There is no doubt that the media plays a very vital role in the life of people and society.  It reaches into every aspect of the culture of all people.  The distribution of news is certainly an important part of the role of the media.  By and large it has done a very good job of that, but not in every country or situation.

 Sometimes governing bodies control the press to the extent that one has to distinguish between news and propaganda.  Today’s media has shown that it is resilient enough to overcome these difficulties.  Sometimes one may wonder if the media just reports the news or makes the news according to its own bias. 

 It seems that at times it is difficult or unwise to criticize the media because it is argued that you will not persuade them to another point of view.  The media, in all its forms, is increasingly owned by fewer and fewer people or influences.  Therefore, social, political, religious or moral bias is becoming easier to predict, while at the same time harder and harder to influence or change.
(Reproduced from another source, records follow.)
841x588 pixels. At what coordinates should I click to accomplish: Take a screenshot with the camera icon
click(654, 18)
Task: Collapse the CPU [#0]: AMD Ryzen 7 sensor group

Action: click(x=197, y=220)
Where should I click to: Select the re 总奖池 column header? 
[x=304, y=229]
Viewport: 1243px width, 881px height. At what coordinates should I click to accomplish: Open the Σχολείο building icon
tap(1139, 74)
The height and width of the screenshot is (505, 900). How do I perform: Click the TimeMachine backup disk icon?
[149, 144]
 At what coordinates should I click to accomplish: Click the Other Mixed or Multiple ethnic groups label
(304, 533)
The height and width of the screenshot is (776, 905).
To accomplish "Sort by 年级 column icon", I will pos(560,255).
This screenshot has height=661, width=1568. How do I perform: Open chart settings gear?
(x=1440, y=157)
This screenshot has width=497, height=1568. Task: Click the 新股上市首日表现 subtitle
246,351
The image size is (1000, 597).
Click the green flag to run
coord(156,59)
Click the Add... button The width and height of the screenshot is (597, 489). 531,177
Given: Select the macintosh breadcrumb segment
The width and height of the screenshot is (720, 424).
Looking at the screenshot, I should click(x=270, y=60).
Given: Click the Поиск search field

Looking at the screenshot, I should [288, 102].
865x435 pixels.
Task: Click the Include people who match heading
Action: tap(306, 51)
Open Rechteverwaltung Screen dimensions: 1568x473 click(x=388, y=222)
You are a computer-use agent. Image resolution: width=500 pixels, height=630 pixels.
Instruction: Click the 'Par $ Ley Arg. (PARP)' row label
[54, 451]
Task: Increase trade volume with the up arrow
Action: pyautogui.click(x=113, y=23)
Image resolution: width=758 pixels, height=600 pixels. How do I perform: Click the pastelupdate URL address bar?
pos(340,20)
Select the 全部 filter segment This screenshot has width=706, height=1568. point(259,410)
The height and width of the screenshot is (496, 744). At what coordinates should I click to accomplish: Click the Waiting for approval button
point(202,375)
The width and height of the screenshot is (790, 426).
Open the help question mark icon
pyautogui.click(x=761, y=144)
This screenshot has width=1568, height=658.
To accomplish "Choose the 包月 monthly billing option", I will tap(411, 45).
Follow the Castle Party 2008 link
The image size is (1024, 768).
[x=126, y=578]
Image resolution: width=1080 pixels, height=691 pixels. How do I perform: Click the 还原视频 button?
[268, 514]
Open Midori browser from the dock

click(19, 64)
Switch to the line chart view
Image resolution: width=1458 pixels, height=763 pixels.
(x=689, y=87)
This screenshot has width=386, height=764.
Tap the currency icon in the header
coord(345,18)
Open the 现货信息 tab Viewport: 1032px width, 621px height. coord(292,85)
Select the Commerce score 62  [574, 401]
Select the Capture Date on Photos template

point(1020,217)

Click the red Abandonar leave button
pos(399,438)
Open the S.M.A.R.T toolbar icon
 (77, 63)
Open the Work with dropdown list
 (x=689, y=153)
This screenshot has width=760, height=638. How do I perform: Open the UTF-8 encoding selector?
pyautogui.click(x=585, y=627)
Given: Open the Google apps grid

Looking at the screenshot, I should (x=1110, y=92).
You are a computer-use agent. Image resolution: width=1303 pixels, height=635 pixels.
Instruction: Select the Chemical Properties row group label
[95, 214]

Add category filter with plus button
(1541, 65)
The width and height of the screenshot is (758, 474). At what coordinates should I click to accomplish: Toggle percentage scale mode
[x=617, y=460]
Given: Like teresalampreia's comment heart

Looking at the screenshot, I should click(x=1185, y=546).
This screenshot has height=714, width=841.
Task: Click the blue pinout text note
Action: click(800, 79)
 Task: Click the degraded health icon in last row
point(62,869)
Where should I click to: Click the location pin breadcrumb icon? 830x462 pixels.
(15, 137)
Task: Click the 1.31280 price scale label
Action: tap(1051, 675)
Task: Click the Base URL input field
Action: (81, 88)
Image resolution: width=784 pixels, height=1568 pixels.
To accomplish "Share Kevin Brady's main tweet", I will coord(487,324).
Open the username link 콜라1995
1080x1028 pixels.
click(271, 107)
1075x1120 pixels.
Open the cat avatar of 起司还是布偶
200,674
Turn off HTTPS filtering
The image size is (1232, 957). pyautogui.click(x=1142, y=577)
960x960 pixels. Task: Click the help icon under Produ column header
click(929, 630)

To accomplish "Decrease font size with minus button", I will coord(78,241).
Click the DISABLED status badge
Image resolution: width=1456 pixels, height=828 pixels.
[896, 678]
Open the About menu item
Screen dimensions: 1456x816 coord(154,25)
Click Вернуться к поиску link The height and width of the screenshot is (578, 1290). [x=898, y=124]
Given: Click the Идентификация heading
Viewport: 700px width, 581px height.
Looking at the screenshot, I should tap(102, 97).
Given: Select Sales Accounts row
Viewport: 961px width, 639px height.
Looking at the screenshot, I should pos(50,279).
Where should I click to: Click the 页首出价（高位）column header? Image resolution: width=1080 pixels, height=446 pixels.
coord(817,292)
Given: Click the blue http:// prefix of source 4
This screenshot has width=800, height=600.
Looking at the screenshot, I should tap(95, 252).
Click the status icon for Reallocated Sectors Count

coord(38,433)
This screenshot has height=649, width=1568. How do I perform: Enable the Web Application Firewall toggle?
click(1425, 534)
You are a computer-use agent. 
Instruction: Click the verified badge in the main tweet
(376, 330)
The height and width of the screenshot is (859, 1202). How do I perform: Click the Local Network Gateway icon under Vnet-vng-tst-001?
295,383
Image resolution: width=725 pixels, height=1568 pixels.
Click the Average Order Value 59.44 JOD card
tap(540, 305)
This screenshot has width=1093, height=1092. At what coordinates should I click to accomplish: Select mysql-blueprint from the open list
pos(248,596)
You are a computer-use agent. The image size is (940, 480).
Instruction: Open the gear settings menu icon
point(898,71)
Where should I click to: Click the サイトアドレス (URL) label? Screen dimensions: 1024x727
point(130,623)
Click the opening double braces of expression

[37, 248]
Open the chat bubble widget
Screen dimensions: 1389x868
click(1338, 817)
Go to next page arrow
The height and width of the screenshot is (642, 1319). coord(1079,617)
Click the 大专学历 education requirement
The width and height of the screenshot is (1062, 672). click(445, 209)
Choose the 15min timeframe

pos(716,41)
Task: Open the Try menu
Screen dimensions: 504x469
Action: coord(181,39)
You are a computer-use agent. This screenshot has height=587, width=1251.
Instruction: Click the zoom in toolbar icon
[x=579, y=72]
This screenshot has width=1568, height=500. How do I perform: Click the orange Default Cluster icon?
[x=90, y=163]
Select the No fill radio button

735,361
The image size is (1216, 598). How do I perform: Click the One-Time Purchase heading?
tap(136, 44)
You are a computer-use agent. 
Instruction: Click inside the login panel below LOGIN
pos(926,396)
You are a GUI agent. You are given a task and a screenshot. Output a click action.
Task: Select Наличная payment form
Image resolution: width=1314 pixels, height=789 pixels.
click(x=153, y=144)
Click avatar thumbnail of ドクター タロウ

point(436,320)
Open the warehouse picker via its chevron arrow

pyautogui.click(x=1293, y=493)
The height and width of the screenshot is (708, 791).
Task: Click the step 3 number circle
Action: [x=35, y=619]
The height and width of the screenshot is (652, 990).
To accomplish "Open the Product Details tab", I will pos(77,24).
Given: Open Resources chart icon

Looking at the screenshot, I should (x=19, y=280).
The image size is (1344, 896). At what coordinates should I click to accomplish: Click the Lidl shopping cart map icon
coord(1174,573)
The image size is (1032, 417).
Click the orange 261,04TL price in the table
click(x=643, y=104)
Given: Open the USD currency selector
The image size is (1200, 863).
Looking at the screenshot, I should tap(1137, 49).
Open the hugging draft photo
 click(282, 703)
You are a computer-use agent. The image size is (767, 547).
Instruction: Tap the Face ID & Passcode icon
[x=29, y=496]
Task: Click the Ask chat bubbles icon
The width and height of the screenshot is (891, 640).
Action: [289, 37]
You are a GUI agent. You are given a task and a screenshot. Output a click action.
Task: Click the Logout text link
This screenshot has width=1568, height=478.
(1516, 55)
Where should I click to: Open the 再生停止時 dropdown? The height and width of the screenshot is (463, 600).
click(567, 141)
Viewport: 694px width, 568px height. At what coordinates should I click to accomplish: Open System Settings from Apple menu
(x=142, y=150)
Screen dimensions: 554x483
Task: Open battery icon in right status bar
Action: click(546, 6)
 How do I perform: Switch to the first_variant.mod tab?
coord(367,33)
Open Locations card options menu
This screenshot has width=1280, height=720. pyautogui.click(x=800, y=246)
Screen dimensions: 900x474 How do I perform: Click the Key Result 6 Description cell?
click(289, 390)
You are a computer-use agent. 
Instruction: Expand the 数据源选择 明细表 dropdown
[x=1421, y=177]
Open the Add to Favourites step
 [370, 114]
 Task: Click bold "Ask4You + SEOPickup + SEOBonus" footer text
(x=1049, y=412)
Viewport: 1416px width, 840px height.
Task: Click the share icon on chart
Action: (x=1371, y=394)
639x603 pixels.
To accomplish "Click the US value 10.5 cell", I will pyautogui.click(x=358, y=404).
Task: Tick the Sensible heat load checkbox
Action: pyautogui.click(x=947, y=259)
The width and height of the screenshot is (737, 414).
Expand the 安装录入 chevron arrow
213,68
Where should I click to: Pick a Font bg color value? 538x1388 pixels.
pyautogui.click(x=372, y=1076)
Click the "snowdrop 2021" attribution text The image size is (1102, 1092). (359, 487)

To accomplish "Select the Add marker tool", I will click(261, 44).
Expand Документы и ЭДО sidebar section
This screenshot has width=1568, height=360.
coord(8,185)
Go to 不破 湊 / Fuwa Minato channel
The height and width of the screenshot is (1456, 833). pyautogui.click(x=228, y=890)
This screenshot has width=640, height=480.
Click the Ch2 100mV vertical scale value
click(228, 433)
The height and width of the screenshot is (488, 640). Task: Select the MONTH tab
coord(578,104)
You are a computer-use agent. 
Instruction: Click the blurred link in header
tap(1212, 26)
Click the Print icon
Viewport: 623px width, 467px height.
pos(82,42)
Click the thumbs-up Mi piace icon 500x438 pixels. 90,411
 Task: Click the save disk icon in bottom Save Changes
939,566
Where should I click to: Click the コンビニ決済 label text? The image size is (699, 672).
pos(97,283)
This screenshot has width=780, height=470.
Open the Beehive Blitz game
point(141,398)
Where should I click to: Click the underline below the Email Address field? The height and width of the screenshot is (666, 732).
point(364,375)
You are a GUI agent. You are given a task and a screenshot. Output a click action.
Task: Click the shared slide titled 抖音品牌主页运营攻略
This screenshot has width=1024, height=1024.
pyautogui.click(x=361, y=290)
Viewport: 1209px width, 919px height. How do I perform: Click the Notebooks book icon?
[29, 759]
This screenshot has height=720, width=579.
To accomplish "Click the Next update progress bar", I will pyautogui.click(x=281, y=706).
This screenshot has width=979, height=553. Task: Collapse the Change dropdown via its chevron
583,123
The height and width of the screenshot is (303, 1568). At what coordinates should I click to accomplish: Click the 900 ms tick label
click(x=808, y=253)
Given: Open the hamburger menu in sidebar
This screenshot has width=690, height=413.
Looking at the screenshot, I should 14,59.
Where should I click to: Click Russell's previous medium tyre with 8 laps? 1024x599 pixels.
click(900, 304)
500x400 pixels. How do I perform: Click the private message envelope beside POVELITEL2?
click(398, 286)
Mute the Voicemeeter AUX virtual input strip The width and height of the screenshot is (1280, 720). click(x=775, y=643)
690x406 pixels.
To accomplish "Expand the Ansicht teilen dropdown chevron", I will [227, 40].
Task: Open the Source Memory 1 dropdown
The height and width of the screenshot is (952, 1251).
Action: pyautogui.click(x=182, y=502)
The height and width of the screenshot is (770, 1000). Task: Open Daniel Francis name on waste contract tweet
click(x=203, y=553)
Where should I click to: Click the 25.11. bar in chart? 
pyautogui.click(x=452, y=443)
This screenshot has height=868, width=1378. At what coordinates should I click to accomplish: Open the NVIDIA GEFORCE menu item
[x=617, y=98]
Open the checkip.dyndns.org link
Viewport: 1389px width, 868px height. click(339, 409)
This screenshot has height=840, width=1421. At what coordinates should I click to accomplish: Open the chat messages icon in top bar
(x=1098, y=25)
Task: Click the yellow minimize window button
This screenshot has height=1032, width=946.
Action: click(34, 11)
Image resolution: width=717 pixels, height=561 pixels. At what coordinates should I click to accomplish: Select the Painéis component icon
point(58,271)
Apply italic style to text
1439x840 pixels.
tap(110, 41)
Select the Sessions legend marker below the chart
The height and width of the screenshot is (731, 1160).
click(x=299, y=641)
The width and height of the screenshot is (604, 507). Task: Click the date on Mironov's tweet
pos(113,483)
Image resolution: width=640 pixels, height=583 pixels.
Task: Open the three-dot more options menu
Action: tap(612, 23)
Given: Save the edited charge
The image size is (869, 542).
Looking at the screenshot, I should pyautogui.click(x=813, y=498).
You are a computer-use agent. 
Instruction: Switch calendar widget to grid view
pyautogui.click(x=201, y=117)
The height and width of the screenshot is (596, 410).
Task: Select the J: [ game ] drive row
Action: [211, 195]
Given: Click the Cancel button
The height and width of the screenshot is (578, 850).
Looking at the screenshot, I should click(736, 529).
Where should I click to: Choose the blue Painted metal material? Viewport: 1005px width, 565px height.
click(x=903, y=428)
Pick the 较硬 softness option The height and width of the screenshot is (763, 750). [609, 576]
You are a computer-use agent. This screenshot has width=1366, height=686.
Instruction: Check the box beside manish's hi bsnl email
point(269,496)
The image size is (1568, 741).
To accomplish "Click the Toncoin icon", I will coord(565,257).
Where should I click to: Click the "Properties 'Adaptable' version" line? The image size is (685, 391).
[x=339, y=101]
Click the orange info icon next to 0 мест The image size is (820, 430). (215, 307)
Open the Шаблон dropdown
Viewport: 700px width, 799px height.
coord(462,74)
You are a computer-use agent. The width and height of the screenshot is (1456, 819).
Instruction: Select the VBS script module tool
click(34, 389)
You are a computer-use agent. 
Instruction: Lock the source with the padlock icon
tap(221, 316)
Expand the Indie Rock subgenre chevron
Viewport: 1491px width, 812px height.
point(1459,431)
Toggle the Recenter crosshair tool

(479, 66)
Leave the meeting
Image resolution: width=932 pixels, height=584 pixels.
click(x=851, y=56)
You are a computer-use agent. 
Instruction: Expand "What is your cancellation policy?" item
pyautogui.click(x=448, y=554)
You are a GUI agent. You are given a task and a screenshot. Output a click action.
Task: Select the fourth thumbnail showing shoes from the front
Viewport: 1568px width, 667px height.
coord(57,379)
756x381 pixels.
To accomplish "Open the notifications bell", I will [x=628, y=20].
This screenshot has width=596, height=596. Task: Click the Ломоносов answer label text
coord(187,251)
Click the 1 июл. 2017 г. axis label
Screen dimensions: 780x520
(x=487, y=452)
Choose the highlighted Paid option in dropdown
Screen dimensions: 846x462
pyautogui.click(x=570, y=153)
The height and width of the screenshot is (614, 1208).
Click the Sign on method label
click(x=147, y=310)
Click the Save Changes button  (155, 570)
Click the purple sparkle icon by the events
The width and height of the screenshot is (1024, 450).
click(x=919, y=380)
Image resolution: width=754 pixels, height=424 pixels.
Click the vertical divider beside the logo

 Pope Benedict XVI recently said that this kind of media behaviour “risks being transformed into systems aimed at subjecting humanity to agendas dictated by the dominant interests of the day”.  He continued, “while claiming to represent reality, it can tend to legitimise or impose distorted modes of personal, family or social life”.  He also accused the media of the ability to “present and support models of development which serve to increase rather than reduce the technological divide between rich and poor countries”.

 These are strong words but the Pope believes that the media seems not only to “represent reality but to determine it”.  I certainly agree with him because when the good of society or people is involved, not everything possible is ethical or permissible.  When the media is no longer under society’s control, it ends up risking the dignity of the human person.

 There are two areas in which the media in general has stepped over the line.  It tends to become the spokesperson of “materialism” (consumerism) and “relativeness”.  Today’s society tends to suggest that there is no objective truth – it is all a matter of how and what you believe.  Media must make the truth known and defend against those who would deny or destroy it.  Yes, times are changing; media must change as well for the common good and the future of our society.

 I doubt if the media can, in fact, be self regulatory.  It would seem that now is the time for good governments to step forward and “protect the common good”.